Archive for May 20th, 2008

Acid rain is the new cure for global warming

Professor Tim Flannery has some bright ideas to prevent global warming:

SCIENTIST Tim Flannery has proposed a radical solution to climate change which may change the colour of the sky.
[..]
Professor Flannery says climate change is happening so quickly that mankind may need to pump sulphur into the atmosphere to survive.
[..]
The gas sulphur could be inserted into the earth’s stratosphere to keep out the sun’s rays and slow global warming, a process called global dimming.

Well that’s all well and good except that, firstly, sulphur is generally not a gas, and secondly, when it is, it works wonders if you want acid rain. In a gaseous form you can have either sulphur dioxide or sulphur trioxide; the former is a primary cause of acid rain as sulphuric acid, the latter is mixed with water to produce sulphuric acid.

Unfortunately News Limited omitted the line of the AAP story explaining why Professor Flannery wants sulphur in the atmosphere, but The Age were kind enough to include it:

The gas sulphur could be inserted into the earth’s stratosphere to keep out the sun’s rays and slow global warming, a process called global dimming.

That’s odd, I thought it was only the “greenhouse gases are not the cause of global warming, it’s all the sun’s fault” crowd that wanted to blame the sun’s rays for changes in Earth’s climate. Thankfully the professor proves that he is not in my camp on that one:

Regardless of what happened to emissions in the future, there was already far too much greenhouse gas in the atmosphere, he said.
Cutting emissions was not enough. Mankind now had to take greenhouse gases out of the air.

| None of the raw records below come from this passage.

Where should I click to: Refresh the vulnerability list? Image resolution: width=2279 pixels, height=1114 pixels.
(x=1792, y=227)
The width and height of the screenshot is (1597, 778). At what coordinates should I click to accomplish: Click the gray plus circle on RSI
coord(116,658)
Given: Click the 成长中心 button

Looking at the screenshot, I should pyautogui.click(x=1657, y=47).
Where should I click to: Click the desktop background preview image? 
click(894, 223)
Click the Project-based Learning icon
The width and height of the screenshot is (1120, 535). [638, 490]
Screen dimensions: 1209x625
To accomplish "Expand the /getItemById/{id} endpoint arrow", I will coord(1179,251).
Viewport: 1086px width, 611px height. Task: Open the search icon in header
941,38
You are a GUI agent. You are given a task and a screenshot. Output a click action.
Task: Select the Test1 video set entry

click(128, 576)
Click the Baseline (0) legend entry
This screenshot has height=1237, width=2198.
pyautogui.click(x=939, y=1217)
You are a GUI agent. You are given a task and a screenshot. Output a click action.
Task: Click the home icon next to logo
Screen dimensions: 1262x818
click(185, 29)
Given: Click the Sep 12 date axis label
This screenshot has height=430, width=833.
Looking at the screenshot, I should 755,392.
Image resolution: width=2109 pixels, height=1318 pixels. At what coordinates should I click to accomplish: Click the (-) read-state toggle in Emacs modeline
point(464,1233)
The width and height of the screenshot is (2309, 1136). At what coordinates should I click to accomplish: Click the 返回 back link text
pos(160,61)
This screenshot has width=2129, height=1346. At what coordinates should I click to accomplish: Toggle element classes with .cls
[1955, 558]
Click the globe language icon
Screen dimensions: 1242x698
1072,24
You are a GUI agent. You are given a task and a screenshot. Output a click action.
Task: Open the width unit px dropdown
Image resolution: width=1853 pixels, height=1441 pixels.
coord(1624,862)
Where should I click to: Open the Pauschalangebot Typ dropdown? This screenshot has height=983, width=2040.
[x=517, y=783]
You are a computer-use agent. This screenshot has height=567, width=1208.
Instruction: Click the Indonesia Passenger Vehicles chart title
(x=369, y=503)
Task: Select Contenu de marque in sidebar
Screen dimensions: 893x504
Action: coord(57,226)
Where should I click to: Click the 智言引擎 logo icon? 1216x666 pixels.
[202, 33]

OK, but how? I suppose more trees could help (unless you’re the confused scientist who kept telling 2CC’s Mike Jeffreys about the merits of de-forestation this morning…he didn’t realise he had the wrong term at any stage during the conversation) but if we need to actively remove it from the atmosphere, doesn’t that mean burning an awful lot of fuel to get extraction devices up there?

Personally, I’d much rather watch the temperature fall all by itself.

At the very least, kudos to the nutty professor for trying, and for giving me some extra entertainment.